August 11, 2008

Not Cool, Boris

Just* when you thought the Cold War was over, it rears up during the Olympics and smacks you in the face!

*It ended 20 years ago.

This whole Russia vs. Georgia thing has me bothered. For once, I understand the politics completely (as opposed to say, Iraq and their many insurgents and whatnot). Georgia doesn't like Russia, and the Georgians don't like their pro-Russia province of South Ossetia (note: not an official province/state, it's like "the South" in America, but smaller). Georgia decides to start smacking the South O's around, and big brother Russia steps in to quell that shit.

Only Russia, after sending the Georgians positively flying out of S.O., keep attacking. They're attacking actual Georgia, not S.O.-Georgia, and are hinting that they aim to depose the elected El Presidente of Georgia.

Georgia is a nascent democracy that we (and by "we" I mean "our country") have been urging to become more democratic. We pushed for Georgia's entry into NATO (NATO voted no, wisely, because otherwise we WOULD be at war with Russia right now) and told them we'd support them. Only, you know, just by being very, very stern with Russia should it become aggressive. Lots of glaring and furrowed brows, but not so much with the tanks and missiles.

So that's what we're doing. We're very upset with Russia, you see, but we can't really send TROOPS because it's Russia, yo. That's a big-time war that, while I appreciate Georgia's predicament (which they are at least 50% responsible for themselves) a World War Three is not a great solution.

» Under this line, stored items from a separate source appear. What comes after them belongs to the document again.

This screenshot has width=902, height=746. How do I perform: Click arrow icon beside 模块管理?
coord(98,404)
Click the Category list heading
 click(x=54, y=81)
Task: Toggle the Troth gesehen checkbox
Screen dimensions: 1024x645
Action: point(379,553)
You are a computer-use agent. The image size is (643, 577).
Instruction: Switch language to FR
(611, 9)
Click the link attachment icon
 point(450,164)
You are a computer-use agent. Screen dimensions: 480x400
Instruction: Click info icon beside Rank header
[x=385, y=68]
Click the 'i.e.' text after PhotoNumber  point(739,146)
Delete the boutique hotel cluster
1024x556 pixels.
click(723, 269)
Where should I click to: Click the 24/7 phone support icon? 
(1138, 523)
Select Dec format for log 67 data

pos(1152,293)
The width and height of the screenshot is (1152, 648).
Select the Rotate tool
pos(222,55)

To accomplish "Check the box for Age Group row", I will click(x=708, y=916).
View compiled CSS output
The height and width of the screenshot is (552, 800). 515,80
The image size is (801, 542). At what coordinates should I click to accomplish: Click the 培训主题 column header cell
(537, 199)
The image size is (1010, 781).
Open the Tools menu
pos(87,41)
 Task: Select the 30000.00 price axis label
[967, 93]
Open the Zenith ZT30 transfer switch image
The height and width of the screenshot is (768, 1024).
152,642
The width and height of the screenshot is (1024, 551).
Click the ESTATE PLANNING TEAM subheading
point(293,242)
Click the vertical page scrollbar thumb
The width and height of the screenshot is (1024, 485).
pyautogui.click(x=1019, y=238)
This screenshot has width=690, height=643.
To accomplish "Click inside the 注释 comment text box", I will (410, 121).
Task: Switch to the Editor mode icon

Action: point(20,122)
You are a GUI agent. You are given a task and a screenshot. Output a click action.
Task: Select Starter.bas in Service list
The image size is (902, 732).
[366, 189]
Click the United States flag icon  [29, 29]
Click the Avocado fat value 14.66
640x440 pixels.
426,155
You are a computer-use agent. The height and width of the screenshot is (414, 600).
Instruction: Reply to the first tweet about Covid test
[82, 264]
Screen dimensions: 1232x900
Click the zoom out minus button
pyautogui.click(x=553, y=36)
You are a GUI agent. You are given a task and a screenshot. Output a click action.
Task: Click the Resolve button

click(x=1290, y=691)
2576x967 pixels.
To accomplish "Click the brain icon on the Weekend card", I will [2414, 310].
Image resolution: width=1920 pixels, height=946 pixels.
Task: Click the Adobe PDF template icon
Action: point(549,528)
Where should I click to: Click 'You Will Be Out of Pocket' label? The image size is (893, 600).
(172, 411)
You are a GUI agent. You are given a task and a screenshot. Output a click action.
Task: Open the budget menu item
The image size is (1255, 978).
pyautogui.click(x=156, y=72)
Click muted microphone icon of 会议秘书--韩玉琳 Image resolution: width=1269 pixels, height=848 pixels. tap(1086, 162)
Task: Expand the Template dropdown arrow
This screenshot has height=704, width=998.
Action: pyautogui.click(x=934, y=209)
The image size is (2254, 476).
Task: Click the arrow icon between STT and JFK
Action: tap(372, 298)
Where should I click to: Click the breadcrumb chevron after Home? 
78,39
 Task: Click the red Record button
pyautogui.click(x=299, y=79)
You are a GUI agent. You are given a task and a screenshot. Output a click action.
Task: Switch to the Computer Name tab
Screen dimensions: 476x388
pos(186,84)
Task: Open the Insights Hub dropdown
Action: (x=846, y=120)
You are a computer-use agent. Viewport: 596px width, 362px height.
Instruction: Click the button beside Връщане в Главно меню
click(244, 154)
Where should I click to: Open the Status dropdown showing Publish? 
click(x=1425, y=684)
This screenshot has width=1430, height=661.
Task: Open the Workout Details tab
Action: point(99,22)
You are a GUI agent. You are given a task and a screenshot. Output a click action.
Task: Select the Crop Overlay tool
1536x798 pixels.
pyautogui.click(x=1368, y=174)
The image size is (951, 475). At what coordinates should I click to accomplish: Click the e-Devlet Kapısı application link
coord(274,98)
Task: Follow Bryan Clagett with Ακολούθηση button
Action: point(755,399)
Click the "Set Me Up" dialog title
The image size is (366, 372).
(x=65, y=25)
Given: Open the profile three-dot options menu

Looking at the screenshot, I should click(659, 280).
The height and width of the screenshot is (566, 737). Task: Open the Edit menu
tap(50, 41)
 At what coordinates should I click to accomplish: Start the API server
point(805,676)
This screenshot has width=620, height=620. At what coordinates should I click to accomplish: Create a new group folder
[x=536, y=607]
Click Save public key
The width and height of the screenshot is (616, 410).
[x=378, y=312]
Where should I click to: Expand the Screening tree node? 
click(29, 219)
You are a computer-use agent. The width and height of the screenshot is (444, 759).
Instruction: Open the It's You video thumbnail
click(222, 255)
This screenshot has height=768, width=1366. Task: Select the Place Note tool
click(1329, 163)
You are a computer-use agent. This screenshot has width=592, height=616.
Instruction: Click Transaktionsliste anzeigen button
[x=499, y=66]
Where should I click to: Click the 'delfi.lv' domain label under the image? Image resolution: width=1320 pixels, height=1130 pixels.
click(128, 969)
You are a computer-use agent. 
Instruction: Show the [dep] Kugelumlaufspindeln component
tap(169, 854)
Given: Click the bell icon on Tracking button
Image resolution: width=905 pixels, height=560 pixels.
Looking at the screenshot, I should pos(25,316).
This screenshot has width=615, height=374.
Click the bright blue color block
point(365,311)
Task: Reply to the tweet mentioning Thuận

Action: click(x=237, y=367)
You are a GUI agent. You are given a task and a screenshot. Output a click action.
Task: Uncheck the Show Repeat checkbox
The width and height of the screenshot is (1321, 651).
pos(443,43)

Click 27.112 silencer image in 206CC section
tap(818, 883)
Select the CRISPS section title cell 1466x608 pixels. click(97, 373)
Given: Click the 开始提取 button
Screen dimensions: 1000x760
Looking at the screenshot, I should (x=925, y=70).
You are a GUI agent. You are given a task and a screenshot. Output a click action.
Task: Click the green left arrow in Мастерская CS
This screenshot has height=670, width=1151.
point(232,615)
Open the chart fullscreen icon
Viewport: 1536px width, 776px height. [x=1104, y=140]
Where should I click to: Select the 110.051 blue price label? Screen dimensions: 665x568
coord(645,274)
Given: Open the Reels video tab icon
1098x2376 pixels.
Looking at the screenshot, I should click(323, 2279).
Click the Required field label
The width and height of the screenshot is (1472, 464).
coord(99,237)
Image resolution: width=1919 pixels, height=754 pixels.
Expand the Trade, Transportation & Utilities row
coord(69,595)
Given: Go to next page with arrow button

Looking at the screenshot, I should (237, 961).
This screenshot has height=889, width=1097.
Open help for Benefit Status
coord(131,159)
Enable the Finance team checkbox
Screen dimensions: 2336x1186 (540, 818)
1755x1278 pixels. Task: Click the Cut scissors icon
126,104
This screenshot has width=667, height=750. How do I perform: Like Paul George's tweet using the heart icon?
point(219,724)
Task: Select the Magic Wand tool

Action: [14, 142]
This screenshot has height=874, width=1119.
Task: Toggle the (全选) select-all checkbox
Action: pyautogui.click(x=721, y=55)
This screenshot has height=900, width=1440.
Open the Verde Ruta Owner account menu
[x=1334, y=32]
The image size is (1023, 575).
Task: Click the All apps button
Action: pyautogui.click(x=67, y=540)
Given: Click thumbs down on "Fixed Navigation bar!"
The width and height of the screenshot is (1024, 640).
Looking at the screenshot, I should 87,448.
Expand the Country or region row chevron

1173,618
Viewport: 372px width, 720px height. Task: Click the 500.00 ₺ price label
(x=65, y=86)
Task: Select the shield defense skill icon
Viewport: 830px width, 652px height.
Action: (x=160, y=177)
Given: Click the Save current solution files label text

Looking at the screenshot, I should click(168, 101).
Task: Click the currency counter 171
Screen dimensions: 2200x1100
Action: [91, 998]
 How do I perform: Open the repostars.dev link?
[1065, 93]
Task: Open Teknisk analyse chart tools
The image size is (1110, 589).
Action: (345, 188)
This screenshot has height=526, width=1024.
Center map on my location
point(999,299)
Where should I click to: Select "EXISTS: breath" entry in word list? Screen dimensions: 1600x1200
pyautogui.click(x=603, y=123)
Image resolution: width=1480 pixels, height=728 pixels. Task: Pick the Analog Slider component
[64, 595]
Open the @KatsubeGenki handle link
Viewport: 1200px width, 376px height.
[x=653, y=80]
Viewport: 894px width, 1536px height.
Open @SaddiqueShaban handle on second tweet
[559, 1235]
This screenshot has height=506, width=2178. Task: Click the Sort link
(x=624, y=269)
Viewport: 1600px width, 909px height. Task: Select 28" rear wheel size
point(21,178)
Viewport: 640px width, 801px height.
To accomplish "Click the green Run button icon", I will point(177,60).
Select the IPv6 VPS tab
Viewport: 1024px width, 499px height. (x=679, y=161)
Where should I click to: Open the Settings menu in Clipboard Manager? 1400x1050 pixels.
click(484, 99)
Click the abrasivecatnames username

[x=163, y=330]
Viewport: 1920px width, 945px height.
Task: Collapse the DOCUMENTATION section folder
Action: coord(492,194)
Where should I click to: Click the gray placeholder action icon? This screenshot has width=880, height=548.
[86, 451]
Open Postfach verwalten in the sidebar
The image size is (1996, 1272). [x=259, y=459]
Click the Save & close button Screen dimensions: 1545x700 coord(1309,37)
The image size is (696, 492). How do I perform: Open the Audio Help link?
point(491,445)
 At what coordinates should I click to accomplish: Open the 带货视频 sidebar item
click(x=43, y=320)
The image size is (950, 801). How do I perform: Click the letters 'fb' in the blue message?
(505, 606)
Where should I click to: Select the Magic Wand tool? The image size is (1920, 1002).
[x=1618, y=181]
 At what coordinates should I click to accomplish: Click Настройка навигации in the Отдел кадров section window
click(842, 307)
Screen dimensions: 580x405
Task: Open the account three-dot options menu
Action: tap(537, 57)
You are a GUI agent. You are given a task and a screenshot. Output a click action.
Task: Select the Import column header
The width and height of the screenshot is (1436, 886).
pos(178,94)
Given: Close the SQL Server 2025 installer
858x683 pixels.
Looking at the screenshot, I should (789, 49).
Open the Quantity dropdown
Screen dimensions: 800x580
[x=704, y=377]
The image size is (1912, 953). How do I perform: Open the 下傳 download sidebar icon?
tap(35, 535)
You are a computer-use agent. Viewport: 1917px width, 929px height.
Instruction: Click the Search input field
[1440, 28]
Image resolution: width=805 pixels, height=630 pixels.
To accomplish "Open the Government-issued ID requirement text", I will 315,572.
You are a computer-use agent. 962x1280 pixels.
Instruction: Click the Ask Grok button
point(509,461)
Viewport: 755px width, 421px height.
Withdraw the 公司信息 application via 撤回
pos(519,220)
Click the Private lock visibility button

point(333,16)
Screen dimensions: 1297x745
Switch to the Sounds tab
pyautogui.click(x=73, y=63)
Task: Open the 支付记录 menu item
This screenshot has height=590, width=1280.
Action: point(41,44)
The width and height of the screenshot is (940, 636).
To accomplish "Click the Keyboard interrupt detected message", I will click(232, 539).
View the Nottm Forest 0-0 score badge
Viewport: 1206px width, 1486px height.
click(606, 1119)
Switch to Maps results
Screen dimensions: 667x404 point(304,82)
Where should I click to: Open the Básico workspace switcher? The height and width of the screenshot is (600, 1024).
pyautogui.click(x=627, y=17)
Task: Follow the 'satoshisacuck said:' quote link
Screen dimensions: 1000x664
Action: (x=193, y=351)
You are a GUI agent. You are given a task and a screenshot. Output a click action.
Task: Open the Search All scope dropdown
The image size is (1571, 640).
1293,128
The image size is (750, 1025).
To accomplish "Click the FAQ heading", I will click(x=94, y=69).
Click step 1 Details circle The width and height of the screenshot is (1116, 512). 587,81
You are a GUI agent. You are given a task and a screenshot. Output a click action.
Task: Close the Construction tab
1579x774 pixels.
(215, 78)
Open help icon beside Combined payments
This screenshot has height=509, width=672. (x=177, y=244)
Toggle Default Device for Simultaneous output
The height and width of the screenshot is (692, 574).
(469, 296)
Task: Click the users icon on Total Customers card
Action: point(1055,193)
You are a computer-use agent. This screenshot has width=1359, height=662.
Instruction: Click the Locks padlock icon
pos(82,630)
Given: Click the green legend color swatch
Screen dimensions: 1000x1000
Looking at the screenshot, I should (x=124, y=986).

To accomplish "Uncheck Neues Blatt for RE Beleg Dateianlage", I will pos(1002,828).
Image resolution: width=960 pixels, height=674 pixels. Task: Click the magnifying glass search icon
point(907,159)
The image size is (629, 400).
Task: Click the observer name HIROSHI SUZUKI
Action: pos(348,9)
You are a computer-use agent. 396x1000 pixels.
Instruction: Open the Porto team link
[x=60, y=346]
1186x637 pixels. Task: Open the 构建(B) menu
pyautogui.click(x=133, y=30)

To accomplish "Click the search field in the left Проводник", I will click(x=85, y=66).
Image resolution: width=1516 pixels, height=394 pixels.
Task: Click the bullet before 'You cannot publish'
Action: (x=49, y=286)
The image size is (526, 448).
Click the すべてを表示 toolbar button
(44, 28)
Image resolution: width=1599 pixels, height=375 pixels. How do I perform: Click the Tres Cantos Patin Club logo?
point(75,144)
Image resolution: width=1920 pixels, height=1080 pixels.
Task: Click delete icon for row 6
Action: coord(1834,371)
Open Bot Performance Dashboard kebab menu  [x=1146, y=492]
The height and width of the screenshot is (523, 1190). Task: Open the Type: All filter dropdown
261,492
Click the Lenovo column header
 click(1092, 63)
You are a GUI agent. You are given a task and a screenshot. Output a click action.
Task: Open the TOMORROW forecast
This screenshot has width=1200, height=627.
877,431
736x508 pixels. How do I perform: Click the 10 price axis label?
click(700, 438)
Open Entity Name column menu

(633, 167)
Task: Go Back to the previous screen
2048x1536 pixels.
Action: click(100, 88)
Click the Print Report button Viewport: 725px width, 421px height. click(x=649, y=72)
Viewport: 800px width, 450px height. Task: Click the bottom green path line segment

Nobody has clean hands here--including us--but if someone is going to intervene it has to be Europe first. People are comparing this to Germany and the Sudetenland (because you can't throw a stone in international politics without hitting a Nazi Germany analogy). But German appeasement by other local nations is not the same as appeasement by a superpower halfway around the world.

Still, if Russia keeps trying to flex its collective nuts, eastern Europe is going to get a whole lot messier in the near future. It's so nice that I can come full circle and revisit my childhood fear of nuclear annihilation.